[Dataset entries]
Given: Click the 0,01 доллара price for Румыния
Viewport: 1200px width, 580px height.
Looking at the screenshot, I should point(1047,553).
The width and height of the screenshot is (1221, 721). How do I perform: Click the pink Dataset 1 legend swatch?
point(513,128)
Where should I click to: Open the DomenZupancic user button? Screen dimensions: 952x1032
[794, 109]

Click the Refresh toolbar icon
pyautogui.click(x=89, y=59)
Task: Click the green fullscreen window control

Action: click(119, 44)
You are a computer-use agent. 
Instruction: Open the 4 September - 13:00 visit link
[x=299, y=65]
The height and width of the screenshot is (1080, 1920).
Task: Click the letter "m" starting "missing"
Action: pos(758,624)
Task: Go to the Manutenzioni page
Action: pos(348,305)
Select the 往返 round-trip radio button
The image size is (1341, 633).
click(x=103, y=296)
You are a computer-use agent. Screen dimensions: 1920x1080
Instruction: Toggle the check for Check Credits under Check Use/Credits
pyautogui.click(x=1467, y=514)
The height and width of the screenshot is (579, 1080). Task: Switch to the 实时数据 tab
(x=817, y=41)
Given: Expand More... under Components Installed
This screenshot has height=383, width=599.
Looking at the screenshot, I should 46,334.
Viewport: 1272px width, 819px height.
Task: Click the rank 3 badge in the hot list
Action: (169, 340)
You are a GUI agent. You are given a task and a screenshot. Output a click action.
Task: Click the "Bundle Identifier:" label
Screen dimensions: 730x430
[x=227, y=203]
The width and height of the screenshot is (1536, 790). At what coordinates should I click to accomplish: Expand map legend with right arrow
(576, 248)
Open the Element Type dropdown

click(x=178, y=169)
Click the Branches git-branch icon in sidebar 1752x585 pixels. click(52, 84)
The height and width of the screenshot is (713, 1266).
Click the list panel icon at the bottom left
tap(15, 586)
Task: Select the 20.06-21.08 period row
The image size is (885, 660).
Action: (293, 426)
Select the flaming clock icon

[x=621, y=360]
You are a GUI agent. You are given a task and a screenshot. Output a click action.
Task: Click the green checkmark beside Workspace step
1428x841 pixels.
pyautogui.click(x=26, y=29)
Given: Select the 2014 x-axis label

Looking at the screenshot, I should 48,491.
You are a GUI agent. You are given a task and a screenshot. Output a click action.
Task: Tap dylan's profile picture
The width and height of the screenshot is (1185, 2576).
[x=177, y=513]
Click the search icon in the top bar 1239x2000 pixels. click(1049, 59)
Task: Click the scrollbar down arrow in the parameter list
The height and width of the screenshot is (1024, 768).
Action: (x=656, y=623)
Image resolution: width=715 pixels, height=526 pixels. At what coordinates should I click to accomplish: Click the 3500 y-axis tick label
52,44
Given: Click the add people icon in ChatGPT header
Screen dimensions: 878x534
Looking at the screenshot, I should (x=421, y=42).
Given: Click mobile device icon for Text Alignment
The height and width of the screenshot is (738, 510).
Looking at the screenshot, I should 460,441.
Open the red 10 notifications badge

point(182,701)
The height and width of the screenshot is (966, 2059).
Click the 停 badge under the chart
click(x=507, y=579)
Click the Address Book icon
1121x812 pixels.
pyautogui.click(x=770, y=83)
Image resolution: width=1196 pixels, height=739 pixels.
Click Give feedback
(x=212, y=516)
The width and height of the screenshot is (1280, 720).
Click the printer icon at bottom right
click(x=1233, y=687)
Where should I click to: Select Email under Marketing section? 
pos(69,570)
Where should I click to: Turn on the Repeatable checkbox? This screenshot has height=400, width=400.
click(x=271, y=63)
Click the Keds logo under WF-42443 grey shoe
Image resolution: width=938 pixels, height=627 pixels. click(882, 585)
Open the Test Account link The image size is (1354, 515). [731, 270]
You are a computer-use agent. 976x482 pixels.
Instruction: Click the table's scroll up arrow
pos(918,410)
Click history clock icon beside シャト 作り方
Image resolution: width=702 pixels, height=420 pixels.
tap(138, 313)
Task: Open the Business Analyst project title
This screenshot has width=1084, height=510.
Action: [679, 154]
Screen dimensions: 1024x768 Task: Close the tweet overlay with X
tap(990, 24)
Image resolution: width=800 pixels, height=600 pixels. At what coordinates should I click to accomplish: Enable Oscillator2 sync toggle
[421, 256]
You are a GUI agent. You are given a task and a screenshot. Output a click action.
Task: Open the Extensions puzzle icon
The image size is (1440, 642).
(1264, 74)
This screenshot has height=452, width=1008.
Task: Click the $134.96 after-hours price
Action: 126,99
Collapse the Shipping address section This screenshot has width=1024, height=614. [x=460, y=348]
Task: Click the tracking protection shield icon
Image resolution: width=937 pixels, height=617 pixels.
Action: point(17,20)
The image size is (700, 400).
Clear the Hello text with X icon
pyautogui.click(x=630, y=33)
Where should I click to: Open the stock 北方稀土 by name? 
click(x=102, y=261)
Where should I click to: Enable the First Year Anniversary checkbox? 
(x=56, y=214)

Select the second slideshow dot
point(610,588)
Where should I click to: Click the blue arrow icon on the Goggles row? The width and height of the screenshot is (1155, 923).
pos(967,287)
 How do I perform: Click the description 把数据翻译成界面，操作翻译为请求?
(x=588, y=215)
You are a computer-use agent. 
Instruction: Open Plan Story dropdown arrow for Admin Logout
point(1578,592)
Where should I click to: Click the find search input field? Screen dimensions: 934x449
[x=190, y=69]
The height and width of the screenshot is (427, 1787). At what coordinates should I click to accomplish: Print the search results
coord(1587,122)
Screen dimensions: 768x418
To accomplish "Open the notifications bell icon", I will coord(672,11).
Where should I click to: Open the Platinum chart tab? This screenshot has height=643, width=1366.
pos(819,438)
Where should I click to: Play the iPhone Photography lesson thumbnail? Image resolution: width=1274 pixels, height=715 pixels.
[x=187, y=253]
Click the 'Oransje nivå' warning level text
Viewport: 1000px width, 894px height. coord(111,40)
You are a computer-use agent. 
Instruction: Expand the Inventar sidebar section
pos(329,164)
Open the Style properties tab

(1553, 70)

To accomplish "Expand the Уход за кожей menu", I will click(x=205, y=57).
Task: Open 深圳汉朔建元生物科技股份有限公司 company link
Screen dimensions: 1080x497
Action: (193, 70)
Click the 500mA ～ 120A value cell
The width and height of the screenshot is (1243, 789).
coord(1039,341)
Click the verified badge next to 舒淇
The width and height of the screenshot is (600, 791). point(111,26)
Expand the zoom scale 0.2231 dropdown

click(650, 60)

* _Work instruction_:
Would you print exactly, and only, the lines of the data above from the line with "The width and height of the screenshot is (1536, 790)." through the line with "Click the Branches", inclusive?

* _Response box_:
The width and height of the screenshot is (1536, 790). At what coordinates should I click to accomplish: Expand map legend with right arrow
(576, 248)
Open the Element Type dropdown

click(x=178, y=169)
Click the Branches git-branch icon in sidebar 1752x585 pixels. click(52, 84)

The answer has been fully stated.